International Monetary Fund Managing Director Kristalina Georgieva has issued a stark warning to Chinese leadership during her Beijing visit, drawing direct parallels between China’s current economic challenges and Japan’s prolonged period of economic stagnation. Georgieva emphasized the urgent need for President Xi Jinping’s administration to make “brave choices” in accelerating structural reforms to transition China toward a consumption-driven economic model.

The IMF chief highlighted two critical challenges: addressing the ongoing property crisis that fuels deflationary pressures and eliminating so-called “zombie firms” – unviable property developers that continue to operate through bank loan rollovers. “China is simply too big to generate much more growth from exports, and continuing to depend on export-led growth risks furthering global trade tensions,” Georgieva stated regarding the world’s second-largest economy.

While acknowledging differences between China’s situation and Japan’s decades-long deflation battle, Georgieva noted concerning similarities in the accumulation of bad loans and policy responses. China’s deflationary period is now entering its fourth year, with November credit expansion remaining subdued at just 392 billion yuan ($55.7 billion), well below expectations.

The core problem lies in China’s household behavior, where approximately 70% of household wealth is tied to real estate. With property values declining and household loans contracting for two consecutive months – the first such occurrence since records began in 2005 – consumers are hesitant to spend their $22 trillion in savings.

Economists from the Federal Reserve Bank of Dallas have identified mounting evidence of “zombie lending” in China, where banks continue extending credit to unprofitable firms rather than recognizing losses. This practice mirrors Japan’s experience in the 1980s and 1990s, which led to inefficient capital allocation and decreased productivity.

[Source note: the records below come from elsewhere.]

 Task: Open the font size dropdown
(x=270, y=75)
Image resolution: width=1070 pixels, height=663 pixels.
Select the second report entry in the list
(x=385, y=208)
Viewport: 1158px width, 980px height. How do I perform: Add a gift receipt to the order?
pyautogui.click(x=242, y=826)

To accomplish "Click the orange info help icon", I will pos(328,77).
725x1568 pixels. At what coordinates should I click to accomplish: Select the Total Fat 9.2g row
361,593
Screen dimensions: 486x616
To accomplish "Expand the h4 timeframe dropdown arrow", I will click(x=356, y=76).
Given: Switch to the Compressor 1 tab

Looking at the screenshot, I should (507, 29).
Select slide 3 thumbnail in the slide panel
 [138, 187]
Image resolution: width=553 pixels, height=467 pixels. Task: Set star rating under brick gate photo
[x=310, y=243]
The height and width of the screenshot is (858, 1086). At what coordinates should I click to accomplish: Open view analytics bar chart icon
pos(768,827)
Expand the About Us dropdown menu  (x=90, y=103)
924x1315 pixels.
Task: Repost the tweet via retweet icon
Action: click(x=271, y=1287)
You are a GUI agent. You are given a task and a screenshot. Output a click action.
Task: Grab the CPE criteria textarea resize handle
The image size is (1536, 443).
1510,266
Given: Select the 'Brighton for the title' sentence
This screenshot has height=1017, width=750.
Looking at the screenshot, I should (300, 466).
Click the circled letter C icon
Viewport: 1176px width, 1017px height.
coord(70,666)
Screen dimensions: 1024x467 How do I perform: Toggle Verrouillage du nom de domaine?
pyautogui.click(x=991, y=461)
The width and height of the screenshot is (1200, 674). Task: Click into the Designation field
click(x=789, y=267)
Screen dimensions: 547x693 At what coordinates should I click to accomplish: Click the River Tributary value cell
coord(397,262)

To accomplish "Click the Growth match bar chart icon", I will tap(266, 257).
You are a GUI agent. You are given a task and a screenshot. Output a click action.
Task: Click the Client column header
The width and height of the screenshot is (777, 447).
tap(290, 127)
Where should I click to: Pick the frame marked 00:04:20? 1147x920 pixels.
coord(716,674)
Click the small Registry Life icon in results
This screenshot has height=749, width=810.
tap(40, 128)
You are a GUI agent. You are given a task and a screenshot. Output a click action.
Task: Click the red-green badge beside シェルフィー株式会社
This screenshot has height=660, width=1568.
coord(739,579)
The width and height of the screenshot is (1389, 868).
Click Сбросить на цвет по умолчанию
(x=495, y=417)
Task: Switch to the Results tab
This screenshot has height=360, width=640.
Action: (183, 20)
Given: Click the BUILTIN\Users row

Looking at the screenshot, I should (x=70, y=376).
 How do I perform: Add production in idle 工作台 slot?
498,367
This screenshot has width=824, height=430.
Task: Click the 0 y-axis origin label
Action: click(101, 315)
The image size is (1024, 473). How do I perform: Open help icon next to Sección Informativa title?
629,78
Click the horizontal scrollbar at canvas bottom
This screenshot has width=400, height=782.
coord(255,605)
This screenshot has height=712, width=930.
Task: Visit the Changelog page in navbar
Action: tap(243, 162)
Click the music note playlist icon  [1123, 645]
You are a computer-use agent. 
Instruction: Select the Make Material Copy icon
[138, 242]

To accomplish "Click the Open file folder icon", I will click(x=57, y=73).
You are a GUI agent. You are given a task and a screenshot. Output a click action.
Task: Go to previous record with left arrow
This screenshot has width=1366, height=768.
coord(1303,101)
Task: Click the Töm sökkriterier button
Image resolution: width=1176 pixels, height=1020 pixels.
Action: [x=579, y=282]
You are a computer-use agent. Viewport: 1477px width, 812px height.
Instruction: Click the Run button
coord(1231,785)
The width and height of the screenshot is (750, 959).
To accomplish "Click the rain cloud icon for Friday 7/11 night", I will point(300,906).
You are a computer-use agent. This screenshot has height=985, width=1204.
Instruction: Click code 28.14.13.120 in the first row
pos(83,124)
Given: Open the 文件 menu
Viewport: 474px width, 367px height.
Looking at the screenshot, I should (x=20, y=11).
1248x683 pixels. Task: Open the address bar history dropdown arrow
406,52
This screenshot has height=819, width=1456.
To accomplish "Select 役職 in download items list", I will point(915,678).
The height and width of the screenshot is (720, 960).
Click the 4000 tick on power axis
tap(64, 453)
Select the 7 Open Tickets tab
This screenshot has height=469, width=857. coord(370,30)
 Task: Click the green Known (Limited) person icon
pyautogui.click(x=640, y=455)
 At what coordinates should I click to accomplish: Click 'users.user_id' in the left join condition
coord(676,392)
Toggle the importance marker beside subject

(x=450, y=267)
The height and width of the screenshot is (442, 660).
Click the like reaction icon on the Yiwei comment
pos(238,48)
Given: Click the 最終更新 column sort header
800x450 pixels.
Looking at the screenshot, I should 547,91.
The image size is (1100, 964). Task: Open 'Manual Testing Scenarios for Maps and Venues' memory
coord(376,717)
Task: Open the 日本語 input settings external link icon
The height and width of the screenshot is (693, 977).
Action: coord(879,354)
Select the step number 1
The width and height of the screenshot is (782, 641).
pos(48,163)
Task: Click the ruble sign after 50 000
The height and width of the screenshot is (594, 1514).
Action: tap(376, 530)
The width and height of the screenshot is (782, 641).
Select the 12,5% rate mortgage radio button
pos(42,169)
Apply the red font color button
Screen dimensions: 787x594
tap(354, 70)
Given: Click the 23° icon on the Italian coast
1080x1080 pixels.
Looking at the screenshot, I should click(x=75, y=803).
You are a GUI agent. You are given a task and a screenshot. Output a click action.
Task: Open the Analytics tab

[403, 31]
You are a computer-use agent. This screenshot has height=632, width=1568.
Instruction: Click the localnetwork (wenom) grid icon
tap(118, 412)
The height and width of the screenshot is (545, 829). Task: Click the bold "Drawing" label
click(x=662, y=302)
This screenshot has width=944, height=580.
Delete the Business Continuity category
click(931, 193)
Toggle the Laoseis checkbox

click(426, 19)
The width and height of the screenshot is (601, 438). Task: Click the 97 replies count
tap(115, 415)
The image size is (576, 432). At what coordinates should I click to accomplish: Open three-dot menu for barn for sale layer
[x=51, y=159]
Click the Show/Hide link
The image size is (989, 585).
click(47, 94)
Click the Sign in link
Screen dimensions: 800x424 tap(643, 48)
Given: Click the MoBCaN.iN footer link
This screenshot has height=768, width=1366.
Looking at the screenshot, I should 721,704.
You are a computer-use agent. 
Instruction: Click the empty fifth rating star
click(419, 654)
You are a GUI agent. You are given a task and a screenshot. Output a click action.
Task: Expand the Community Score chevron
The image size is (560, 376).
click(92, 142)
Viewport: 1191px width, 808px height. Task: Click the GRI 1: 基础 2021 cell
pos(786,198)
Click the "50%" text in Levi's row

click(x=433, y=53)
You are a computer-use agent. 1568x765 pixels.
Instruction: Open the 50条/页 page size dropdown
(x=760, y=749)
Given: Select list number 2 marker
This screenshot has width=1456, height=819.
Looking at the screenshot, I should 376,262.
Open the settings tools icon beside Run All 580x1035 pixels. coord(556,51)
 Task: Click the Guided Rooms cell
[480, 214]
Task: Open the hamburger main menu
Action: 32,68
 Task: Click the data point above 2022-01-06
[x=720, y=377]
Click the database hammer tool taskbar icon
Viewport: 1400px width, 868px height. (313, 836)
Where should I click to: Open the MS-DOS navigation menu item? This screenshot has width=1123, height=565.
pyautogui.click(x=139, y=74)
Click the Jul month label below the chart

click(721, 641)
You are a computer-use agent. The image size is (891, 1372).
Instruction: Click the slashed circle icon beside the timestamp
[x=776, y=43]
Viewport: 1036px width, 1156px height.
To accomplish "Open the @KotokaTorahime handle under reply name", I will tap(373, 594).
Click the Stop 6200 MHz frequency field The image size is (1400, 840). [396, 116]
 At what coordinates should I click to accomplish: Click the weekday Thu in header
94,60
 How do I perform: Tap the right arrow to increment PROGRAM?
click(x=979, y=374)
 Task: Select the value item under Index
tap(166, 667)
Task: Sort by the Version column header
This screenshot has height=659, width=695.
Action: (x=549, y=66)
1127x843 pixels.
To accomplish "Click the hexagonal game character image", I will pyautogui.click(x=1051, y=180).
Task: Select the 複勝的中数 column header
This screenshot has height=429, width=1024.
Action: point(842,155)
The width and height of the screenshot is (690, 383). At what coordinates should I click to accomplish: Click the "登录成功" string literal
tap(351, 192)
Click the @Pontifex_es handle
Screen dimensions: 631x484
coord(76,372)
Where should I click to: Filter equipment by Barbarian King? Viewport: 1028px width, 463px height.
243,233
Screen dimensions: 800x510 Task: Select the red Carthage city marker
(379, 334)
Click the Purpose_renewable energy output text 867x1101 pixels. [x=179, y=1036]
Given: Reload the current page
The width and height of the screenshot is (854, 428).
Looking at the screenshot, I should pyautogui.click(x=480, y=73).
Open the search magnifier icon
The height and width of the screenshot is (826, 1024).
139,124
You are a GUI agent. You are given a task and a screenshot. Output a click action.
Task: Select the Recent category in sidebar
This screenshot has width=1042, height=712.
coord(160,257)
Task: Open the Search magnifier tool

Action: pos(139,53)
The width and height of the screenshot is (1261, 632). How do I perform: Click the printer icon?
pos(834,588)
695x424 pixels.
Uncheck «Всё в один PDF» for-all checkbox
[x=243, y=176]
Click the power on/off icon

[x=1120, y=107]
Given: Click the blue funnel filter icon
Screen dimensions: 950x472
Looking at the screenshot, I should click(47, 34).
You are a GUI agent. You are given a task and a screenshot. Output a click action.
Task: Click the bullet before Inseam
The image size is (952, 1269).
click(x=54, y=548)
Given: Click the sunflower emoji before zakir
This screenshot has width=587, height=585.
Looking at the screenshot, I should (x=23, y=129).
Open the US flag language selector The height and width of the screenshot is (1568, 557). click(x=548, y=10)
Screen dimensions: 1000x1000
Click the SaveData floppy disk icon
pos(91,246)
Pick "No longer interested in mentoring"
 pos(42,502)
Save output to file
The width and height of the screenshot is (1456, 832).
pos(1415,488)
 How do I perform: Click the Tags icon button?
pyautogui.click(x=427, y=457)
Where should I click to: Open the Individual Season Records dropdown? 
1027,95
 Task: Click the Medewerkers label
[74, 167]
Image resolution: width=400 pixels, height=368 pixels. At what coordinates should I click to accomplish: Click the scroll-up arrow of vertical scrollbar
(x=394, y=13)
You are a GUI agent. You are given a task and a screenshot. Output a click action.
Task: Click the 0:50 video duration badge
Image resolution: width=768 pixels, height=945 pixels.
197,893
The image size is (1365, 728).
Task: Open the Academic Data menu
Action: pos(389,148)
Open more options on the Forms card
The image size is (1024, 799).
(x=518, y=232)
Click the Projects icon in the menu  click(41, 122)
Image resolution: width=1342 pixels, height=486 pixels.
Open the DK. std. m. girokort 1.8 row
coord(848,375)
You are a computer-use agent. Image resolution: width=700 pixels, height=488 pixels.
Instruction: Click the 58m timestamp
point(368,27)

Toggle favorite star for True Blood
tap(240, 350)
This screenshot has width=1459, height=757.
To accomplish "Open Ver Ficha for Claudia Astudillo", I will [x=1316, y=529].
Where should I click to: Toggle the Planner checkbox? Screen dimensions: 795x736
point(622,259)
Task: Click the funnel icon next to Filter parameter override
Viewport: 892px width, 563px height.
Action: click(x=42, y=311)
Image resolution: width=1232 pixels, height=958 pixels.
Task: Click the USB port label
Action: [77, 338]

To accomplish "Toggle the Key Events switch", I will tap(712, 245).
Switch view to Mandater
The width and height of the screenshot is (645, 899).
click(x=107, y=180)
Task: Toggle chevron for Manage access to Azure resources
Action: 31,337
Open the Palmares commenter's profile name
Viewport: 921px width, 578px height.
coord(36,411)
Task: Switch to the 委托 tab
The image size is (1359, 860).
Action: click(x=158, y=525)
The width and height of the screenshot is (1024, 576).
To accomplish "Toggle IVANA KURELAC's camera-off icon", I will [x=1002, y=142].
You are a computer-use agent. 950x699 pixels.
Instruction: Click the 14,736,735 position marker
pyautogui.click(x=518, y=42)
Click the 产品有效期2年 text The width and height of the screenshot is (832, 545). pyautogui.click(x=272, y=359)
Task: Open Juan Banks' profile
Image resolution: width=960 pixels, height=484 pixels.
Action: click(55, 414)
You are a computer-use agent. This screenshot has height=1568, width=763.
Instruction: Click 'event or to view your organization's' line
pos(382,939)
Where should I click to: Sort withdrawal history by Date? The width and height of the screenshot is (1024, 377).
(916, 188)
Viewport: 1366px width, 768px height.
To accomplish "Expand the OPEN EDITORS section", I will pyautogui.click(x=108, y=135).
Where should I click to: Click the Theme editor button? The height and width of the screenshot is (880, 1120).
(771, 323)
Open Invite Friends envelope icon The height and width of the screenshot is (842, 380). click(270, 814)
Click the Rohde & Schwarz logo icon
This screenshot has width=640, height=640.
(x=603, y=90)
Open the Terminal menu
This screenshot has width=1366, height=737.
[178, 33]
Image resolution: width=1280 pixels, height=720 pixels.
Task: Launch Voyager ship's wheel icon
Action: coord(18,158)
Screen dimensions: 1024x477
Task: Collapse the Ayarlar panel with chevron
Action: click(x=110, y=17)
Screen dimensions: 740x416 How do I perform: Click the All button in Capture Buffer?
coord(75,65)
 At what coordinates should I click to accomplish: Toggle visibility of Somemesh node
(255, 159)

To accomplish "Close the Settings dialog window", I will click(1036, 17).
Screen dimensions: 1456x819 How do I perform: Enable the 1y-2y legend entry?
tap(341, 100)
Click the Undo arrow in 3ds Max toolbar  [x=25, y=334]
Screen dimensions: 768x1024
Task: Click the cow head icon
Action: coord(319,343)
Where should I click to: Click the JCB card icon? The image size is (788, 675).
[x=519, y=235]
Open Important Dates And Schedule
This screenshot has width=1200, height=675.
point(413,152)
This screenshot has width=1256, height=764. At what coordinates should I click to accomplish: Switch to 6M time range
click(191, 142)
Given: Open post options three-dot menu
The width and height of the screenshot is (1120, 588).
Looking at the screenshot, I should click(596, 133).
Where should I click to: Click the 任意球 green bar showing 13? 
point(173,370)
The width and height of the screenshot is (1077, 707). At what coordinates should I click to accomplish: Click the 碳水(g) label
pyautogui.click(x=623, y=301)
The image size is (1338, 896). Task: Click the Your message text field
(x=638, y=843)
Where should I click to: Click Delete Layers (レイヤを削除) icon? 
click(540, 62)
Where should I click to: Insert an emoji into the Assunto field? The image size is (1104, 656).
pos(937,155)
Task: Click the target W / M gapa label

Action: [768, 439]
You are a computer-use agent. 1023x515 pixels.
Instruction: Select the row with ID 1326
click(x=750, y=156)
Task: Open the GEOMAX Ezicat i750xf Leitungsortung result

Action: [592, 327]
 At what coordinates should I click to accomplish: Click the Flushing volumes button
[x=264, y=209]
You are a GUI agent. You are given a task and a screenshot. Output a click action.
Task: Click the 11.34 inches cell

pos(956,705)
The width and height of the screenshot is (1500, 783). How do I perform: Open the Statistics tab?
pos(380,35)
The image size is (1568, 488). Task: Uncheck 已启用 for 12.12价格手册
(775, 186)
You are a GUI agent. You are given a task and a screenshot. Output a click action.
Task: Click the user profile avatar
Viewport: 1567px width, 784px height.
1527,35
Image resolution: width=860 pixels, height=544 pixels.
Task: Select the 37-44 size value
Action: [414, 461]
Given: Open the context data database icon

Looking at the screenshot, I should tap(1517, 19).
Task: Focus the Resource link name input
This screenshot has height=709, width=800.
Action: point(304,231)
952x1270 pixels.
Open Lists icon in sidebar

The solution, according to IMF China economist Sonali Jain-Chandra, requires rebalancing demand toward consumption and further opening the service sector, which represents an “underexploited driver of growth.” However, as Rhodium Group economist Camille Boullenois notes, Beijing’s main policy tools – directed use of the financial system and large-scale fiscal support – are becoming less effective and “close to exhausted.”

Without comprehensive structural reforms that alter incentives, increase competitiveness, and level playing fields, monetary easing alone cannot reverse China’s deflationary trajectory or address the growing zombie firm problem as 2025 concludes.